Functional analysis of the EGF-like domain mutations Pro55Ser and Pro55Leu, which cause mild hemophilia B

Abstract

We studied the functional role of two mutations, Pro55Ser and Pro55Leu, located in the N-terminal Epidermal Growth Factor-like domain (EGF1) of coagulation factor (F) IX. Both mutations cause mild hemophilia B with habitual FIX coagulant activities of 10-12% and FIX antigen levels of 50%. We found that activation by FVIIa/TF and FXIa was normal for FIXPro55Ser, but resulted in proteolysis of FIXPro55Leu at Arg318-Ser319 with a concomitant loss of amidolytic activity, suggesting intramolecular communication between EGF1 and the serine protease domain in FIX. This was further supported by experiments using an anti-EGF1 monoclonal antibody.
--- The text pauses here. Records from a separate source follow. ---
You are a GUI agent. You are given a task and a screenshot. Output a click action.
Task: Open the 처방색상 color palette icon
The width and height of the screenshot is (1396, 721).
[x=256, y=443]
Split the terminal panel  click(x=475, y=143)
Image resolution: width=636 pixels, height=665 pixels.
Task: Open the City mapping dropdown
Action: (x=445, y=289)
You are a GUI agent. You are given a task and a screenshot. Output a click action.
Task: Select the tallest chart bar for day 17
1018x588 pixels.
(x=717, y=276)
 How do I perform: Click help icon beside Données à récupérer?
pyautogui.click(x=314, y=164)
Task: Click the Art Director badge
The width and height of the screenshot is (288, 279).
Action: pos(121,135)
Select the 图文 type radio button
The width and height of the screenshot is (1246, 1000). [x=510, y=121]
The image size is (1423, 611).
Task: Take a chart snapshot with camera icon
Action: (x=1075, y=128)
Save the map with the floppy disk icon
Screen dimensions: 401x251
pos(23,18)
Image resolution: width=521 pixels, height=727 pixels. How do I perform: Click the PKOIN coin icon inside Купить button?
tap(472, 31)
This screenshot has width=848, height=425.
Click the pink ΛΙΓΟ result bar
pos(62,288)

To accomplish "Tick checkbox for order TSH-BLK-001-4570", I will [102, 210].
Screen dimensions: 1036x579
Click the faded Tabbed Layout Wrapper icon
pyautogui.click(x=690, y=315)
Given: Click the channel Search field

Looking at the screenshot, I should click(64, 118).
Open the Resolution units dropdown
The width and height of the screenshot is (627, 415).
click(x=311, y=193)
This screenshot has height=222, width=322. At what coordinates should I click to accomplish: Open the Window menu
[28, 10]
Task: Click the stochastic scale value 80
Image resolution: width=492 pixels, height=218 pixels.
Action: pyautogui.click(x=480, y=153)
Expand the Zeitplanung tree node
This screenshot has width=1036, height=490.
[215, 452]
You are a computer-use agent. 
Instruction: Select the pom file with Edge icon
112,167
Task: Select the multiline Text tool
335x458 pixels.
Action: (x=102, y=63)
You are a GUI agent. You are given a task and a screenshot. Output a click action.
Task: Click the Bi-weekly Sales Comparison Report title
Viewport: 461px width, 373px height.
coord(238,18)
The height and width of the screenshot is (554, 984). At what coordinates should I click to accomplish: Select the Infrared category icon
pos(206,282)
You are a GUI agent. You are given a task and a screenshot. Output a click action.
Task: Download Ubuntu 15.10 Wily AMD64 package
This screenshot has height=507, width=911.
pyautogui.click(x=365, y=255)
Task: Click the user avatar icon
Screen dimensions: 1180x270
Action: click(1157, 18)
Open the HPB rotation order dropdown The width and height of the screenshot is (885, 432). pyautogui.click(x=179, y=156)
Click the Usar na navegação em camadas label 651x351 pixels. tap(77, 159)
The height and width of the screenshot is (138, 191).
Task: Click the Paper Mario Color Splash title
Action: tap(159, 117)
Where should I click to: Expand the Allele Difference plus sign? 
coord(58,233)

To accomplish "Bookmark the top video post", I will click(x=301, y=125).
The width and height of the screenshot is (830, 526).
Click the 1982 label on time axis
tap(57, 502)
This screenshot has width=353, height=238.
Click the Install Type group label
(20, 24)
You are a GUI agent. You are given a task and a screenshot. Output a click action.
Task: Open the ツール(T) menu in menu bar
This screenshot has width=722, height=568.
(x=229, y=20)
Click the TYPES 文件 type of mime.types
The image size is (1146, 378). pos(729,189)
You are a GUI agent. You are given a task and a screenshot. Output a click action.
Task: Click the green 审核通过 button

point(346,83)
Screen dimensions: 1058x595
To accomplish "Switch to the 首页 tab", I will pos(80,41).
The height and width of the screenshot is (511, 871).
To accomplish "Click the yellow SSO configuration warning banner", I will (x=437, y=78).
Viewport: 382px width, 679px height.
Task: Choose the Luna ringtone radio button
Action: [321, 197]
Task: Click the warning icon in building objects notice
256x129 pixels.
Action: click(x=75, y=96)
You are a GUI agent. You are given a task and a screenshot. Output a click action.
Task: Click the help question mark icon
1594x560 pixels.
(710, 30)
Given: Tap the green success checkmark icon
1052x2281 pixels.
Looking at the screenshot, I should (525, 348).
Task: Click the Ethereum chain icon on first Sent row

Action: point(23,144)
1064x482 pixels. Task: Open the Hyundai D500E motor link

Activation of FX by FIXaPro55Ser was impaired in both the presence and the absence of phospholipid or FVIIIa, indicating that Pro55 is not directly involved in binding to FVIIIa. We also studied the effect of the two Pro55 mutations on Ca2+ affinity and found only small changes. Thus, the Pro55Ser mutation causes hemophilia primarily through to an impaired ability to activate FX whereas at least in vitro the Pro55Leu defect interferes with the activation of FIX.